De interiores y exteriores. En memoria de Carlos Slepoy

Cuánto puede engañar el ojo y el  oído humanos. Quien mirase a Carlos Slepoy, especialmente en los últimos años, sin la prevención de esa advertencia, vería seguramente a un ser humano débil, postrado primero en su silla de ruedas, pero capaz de controlar el resto de su vida; después, apenas capaz de controlar su propia expresión; por último, sumido en una existencia mínima. Grave error de apreciación.

Ese ser humano mucho más grande que su pequeña estatura había pasado por centros de detención y tortura famosos pero infames, en su Argentina natal, durante la dictadura de Videla. Había soportado cosas que pocos soportan y había sobrevivido, pero no para ocultarse en el último rincón del mundo, temeroso de que las pesadillas volvieran a convertirse en realidad. Al contrario, exiliado ya en España había tomado las riendas de un trabajo tenaz y muchas veces penoso por la difícil obtención de resultados positivos: lidiar con los jueces españoles (difícil hablar de Justicia en este país) para reivindicar la memoria de las víctimas del genocidio franquista en toda su extensión temporal. Fue el principal impulsor de la conocida como Querella Argentina, un recurso legal gracias al cual, reivindicando los múltiples dictámenes de comisiones de la ONU y el parecer de juristas internacionales, se puso en manos de una juez que sí quiso entender del asunto (la argentina María Servini) la investigación y procesamiento de los autores de esos crímenes del franquismo.

Trabajo de titanes, no les quepa duda. Muchos jueces españoles le deben mucho al franquismo. Su puesto de origen, sin ir más lejos. El que les facilitó después acceder a magistraturas más altas. No se trataba, pues, de lidiar con personas más o menos conservadoras, pero honestas. Se trataba de lidiar con personas con intereses propios en la materia.

Y Carlos Slepoy lidió con ellos. Azuzó su inmensa voluntad, arma poderosa donde las haya, contra los perros del olvido. Y cosechó muchas derrotas, pero también algunas victorias.
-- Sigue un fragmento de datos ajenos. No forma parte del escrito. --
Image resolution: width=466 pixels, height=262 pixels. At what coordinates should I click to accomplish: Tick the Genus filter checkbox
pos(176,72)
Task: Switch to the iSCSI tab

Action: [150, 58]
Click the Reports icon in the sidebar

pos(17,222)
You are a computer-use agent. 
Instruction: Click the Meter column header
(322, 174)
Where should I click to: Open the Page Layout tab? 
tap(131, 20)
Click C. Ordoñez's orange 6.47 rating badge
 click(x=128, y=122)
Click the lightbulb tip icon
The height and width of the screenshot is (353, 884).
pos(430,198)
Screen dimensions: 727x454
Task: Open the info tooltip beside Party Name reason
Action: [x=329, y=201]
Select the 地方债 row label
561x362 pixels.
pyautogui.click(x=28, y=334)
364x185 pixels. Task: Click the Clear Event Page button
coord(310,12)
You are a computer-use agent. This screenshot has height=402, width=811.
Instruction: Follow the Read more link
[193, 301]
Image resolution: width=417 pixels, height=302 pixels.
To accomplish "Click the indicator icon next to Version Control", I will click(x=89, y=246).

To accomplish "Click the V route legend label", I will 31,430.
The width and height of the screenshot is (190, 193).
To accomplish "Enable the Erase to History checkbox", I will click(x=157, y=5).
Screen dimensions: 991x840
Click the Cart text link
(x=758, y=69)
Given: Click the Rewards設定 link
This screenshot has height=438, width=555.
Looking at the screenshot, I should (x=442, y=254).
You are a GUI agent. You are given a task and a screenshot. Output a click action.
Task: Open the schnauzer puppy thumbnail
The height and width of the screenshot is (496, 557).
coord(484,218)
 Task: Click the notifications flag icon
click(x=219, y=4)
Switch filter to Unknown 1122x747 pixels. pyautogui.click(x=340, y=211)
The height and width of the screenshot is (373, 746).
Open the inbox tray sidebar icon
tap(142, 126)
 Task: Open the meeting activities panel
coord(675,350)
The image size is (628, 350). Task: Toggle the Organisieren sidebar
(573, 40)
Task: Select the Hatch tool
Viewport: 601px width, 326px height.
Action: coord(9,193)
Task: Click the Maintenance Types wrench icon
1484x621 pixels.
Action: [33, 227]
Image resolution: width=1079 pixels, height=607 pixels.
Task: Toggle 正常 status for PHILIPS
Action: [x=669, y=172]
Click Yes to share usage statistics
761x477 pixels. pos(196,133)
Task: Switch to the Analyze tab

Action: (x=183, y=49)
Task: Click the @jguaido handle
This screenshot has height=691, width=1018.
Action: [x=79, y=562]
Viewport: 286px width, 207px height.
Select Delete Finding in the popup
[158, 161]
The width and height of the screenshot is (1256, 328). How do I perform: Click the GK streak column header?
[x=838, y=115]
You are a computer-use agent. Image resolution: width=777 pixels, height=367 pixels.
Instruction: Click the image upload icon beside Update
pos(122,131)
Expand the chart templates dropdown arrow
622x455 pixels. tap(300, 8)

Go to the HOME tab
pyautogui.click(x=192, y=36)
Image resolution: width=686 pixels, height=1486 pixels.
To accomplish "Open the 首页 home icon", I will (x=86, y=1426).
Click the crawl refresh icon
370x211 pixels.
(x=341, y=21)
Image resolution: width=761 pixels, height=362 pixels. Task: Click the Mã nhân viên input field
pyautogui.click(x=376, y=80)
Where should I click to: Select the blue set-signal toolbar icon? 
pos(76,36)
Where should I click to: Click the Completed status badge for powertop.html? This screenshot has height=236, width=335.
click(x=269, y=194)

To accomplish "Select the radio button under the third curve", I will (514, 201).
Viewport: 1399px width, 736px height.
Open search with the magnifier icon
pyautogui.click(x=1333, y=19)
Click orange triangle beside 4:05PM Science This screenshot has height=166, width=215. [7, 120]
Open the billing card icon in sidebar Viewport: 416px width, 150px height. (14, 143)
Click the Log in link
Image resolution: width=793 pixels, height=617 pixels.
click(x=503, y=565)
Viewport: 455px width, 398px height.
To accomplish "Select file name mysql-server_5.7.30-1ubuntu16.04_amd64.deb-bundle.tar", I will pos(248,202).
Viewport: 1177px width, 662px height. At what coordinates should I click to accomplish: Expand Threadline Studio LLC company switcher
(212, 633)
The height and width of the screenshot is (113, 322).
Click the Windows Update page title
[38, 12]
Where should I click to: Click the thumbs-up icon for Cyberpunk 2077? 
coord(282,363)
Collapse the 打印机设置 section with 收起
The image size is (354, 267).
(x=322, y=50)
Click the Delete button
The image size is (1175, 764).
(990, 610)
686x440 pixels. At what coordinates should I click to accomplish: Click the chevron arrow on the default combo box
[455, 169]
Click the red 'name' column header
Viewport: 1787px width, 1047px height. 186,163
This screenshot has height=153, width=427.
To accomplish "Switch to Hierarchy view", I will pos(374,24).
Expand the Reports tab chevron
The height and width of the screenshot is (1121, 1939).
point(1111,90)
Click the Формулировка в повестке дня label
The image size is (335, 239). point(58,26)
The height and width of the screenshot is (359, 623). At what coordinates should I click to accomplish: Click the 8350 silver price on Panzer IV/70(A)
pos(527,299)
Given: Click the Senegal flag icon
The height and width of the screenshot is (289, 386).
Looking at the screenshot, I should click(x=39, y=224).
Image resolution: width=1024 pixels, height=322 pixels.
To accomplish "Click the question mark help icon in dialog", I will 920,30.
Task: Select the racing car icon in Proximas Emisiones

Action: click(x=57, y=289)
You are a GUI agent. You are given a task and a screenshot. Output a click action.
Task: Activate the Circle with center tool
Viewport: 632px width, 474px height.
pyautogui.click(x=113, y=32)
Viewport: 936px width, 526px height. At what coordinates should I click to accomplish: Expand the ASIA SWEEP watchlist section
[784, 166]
Y esas victorias valen lo que no valen mil olvidos. Así pues, nadie diga que Carlos Slepoy era una persona débil. Quizás su exterior así lo aparentaba, pero su interior era muy distinto. Hoy mismo ha muerto, porque hasta el más fuerte tiene su fin, y sólo queda llorar por su ausencia.

Pero triste y desolado sería aquel que olvidase a Carlos, aun sin haberle conocido personalmente. A tamaña fuerza y a tamaña persona no se la puede olvidar porque en cada ocasión en que el olvido quiere extender su manto de silencio sobre él, el recuerdo de tantos seres queridos a los que defendió y reivindicó se encargará de hacer sonar mil gritos y levantar mil banderas. Tantas voces recordarán a Carlos Slepoy como quejidos mudos hay en las cunetas argentinas y españolas.